Efficient method to calculate energy spectra for analysing magneto-oscillations
arXiv (Cornell University)(2023)
摘要
Magneto-oscillations in two-dimensional systems with spin-orbit interaction
are typically characterized by fast Shubnikov-de Haas (SdH) oscillations and
slower spin-orbit-related beatings. The characterization of the full SdH
oscillatory behavior in systems with both spin-orbit interaction and Zeeman
coupling requires a time consuming diagonalization of large matrices for many
magnetic field values. By using the Poisson summation formula we can explicitly
separate the density of states into, fast and slow oscillations, which
determine the corresponding fast and slow parts of the magneto-oscillations. We
introduce an efficient scheme of partial diagonalization of our Hamiltonian,
where only states close to the Fermi energy are needed to obtain the SdH
oscillations, thus reducing the required computational time. This allows an
efficient method for fitting numerically the SdH data, using the inherent
separation of the fast and slow oscillations.

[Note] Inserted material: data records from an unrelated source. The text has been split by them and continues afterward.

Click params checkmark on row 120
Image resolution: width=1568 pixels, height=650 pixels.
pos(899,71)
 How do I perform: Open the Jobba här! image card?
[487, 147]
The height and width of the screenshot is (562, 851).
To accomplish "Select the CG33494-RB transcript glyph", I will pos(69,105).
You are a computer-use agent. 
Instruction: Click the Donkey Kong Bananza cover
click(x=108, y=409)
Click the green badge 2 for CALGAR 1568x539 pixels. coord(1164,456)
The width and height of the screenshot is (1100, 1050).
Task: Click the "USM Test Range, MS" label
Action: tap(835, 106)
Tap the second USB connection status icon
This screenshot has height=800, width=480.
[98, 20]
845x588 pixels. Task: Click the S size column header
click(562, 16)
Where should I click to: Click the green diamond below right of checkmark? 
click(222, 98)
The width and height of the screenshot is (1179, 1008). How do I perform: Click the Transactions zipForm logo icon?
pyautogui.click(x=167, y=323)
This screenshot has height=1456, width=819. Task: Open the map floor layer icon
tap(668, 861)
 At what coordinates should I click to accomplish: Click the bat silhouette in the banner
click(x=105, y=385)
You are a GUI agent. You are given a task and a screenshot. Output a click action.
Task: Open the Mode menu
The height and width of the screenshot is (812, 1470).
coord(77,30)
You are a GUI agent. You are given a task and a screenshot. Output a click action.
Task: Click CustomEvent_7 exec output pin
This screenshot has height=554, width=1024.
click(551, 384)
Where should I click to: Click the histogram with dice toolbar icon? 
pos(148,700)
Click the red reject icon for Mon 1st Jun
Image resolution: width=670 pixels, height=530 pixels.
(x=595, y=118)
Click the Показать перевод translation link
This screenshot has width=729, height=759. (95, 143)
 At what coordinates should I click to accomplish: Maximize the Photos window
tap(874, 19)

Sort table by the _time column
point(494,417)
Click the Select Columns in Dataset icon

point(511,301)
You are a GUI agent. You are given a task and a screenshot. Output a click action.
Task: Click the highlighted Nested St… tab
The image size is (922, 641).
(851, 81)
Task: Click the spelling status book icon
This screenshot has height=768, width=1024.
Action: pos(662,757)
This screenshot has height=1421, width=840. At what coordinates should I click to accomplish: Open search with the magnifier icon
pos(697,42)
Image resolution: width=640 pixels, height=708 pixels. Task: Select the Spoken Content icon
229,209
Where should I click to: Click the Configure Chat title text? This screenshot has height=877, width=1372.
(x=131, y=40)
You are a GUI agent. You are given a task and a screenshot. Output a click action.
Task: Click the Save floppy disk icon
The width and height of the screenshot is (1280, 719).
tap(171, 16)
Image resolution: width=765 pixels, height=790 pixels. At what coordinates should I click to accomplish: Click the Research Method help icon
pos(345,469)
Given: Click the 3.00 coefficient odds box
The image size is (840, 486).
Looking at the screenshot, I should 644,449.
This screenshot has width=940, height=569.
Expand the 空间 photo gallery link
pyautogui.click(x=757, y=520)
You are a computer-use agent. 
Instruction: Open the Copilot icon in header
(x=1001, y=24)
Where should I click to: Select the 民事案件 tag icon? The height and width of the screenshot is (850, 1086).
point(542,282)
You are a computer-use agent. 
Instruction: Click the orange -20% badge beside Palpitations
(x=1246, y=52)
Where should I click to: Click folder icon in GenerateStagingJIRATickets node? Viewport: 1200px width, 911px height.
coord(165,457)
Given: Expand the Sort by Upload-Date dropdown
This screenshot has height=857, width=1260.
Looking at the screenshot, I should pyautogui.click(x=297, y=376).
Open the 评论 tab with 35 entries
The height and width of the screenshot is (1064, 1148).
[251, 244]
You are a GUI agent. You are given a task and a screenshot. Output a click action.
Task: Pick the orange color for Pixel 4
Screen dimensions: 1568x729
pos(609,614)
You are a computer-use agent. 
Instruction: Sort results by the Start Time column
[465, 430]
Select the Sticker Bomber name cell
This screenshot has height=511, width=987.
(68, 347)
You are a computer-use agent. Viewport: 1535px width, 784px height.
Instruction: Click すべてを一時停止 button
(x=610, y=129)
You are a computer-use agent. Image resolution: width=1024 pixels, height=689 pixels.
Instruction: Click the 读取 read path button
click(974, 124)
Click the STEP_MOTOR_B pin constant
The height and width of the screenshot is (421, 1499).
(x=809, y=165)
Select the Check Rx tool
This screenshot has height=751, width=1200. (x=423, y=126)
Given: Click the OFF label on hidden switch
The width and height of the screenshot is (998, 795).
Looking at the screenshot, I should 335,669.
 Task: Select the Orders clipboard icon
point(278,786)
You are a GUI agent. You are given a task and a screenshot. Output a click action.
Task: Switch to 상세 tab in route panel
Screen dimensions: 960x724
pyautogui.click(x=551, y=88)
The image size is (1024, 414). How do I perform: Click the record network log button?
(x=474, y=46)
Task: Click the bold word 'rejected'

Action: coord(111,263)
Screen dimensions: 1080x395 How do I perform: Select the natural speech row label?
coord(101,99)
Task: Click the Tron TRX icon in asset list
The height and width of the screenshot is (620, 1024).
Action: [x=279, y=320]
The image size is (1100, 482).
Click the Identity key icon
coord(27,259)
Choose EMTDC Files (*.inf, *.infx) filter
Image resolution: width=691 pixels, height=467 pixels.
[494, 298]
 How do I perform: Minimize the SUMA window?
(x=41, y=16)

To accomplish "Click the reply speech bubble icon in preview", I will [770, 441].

We compare systems with only
Rashba spin-orbit interaction (SOI) and both Rashba and Dresselhaus SOI with,
and without, an in-plane magnetic field. The energy spectra are characterized
in terms of symmetries, which have direct and visible consequences in the
magneto-oscillations. To highlight the benefits of our methodology, we use it
to extract the spin-orbit parameters by fitting realistic transport data.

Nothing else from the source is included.